Mastering Apache Airflow, Part 2: Orchestrating Scalable and Efficient Data Workflows

Unlocking Airflow's Power: An In-Depth Exploration of Executors, Auth Managers, Object Storage, and XComs

Apr 16, 2025

Let’s Begin!🌟

Airflow has evolved into one of the most powerful tools for orchestrating complex workflows and managing distributed task execution. However, mastering Airflow’s capabilities goes beyond just defining some tasks and setting schedules. In this deep dive, we will explore some of the core components that make Airflow flexible, scalable, and efficient: Executors, Authentication Managers, Object Storage, and XComs.

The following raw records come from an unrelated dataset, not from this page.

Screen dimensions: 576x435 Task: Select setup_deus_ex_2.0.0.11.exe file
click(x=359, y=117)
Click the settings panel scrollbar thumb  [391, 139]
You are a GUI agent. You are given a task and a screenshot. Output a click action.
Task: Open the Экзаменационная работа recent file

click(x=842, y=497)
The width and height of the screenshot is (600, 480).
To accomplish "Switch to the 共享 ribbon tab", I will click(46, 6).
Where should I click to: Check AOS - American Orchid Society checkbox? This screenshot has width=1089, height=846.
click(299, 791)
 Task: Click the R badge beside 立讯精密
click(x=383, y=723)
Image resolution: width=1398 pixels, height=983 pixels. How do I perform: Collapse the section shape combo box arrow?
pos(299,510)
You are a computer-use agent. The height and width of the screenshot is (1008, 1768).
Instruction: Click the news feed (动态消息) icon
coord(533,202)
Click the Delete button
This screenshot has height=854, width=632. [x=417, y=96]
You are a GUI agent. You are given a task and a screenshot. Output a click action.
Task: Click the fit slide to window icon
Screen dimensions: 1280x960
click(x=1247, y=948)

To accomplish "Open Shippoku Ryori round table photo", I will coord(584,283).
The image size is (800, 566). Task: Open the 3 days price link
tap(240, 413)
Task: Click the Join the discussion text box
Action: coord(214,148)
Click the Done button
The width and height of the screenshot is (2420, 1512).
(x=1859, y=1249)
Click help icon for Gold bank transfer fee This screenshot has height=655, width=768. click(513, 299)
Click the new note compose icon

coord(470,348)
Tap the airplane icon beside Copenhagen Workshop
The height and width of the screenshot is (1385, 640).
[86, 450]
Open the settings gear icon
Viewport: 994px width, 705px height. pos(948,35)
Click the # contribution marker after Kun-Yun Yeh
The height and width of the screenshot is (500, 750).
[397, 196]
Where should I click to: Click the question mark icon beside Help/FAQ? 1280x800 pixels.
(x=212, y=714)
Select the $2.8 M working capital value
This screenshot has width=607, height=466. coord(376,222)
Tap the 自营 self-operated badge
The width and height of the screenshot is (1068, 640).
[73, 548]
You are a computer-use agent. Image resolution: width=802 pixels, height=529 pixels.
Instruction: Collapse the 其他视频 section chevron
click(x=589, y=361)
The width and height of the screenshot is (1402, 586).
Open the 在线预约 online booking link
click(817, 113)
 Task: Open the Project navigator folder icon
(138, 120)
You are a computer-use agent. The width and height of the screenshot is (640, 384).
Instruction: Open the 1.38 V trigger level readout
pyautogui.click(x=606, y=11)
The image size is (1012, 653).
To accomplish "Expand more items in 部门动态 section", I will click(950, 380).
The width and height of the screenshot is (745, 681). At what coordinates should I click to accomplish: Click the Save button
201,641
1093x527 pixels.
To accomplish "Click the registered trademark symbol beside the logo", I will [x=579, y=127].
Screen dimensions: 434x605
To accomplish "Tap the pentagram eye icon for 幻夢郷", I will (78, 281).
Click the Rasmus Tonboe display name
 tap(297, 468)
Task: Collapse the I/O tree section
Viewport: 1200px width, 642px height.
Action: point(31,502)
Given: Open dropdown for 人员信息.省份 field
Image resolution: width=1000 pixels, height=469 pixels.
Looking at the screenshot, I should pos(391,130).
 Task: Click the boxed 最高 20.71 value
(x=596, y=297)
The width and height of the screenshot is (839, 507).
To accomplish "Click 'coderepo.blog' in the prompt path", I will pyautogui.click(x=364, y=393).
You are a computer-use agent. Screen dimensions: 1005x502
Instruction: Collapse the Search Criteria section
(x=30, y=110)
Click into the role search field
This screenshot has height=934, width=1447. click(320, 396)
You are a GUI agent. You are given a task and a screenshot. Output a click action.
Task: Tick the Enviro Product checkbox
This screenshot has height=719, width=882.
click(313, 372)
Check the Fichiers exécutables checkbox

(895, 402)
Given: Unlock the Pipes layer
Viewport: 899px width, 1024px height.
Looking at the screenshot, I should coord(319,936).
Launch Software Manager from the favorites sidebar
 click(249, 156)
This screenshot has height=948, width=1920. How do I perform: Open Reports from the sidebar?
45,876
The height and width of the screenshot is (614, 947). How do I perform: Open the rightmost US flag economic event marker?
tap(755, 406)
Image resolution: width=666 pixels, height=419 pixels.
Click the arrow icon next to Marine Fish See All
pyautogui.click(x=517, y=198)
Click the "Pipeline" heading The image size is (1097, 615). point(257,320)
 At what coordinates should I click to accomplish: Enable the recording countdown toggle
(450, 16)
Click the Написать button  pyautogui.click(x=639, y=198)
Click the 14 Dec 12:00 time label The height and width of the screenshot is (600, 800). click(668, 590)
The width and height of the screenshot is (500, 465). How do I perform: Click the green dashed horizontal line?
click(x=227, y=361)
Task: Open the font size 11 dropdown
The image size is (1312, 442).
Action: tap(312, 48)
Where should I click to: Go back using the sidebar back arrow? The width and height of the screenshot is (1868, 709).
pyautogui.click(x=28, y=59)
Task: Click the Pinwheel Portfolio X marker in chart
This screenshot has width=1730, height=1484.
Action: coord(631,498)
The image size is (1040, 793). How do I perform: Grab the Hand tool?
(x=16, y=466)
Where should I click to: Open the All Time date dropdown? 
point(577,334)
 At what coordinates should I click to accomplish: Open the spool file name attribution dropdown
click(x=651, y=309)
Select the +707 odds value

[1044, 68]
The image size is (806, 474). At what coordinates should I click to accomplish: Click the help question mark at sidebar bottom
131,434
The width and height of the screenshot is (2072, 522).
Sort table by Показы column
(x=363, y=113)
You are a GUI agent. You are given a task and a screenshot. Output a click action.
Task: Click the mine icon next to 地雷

Each of these elements plays a critical role in enabling you to build workflows that are not only high-performing but also secure and adaptable to a wide variety of infrastructures. From choosing the right executor to understanding how XComs allow tasks to communicate, we’ll break down the intricacies of these components and show you how to unlock their full potential.

Whether you’re scaling out your Airflow deployment, managing task execution across different environments, or storing and sharing large datasets efficiently, this exploration will give you the tools you need to take your Airflow workflows to the next level. Let’s dive in and discover how these powerful features can be leveraged for more robust, production-ready pipeline management! 🚀

Executors in Airflow ⚙️: Types, Setup & Customization

In Airflow, executors serve as the mechanism for running task instances, providing a modular, pluggable architecture that supports a variety of deployment strategies—from local development environments to scalable, production-grade distributed systems. Executors are specified in the [core] section of the airflow.cfg configuration file via the executor option.

Built-In Executors

Airflow includes several built-in executors, such as SequentialExecutor, LocalExecutor, CeleryExecutor, and KubernetesExecutor, each with distinct operational characteristics.

Executors are broadly categorized into local and remote types. Local executors (e.g., SequentialExecutor, LocalExecutor) execute tasks within the scheduler’s own process or thread pool. These are easy to set up and have minimal latency but are resource-constrained and not suitable for high-throughput or long-running jobs.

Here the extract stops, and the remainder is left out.